1. A heat exchanger comprising a casing and a matrix, said matrix being enclosed within said casing, said matrix comprising a stack of primary plates; spacer means constituted by sheets of corrugated material, said corrugated material being so disposed that the peaks of the corrugations thereof engage and are attached to said primary plates; and corrugated enclosing members, the planes of the peaks of the corrugations in said enclosing members extending in directions which are generally normal to said primary plates; each of said plates being held in spaced apart relationship from adjacent plates by said spacer means so that alternate flow paths for first and second heat exchange fluids respectively are defined by said plates, the peripheries of at least alternate pairs of adjacent plates being interconnected by said enclosing members so that the flow paths for the first of said heat exchange fluids are not in flow communication with the flow paths for the second of said heat exchange fluids, fluid delivery and exhaust means being respectively provided for each of said first and second fluids to direct said fluids into their respective flow paths within said matrix and exhaust said fluids from those flow paths, said second heat exchange fluid operationally flowing through said casing, said matrix being so arranged that said second heat exchange fluid flows through the appropriate flow paths in said matrix on its passage through said casing.
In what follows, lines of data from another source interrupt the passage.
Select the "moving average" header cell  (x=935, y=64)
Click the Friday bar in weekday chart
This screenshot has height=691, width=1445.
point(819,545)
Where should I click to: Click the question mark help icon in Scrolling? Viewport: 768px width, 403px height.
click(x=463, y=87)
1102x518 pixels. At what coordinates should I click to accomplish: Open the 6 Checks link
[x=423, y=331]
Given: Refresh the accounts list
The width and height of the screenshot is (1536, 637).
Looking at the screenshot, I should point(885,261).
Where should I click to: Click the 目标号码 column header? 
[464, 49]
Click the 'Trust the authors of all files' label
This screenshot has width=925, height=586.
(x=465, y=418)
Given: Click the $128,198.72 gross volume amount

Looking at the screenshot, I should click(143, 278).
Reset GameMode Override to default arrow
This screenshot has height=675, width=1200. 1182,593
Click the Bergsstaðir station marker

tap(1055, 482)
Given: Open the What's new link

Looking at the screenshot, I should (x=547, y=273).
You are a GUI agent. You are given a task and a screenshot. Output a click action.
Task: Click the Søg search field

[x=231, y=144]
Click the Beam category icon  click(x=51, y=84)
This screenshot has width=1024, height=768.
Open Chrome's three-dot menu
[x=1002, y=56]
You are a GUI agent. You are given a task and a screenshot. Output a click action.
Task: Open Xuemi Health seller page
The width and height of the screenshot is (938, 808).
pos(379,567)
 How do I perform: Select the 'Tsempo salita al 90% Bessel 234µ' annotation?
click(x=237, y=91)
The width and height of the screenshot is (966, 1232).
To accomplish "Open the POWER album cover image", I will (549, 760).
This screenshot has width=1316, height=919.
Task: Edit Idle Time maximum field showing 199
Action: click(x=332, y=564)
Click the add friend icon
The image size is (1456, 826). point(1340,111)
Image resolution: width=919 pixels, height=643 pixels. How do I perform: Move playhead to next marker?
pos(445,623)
2. A heat exchanger as claimed in claim 1 wherein said fluid delivery and exhaust means comprises first and second pipes which respectively deliver the first of said heat exchange fluids to and exhaust said first heat exchange fluid from the flow paths in said matrix defined by said alternate pairs of adjacent plates interconnected by said flexible enclosing members.

3. A heat exchanger as claimed in claim 2 wherein each of said first and second pipes passes through each of said flow paths defined by said alternate pairs of adjacent plates interconnected by said flexible enclosing members, said first and second pipes being provided with openings therein which provide flow communication between said pipes and said flow, paths.

4. A heat exchanger as claimed in claim 1 wherein said matrix is so arranged that said first and second heat exchange fluids flow in contra-flow relationship within said matrix.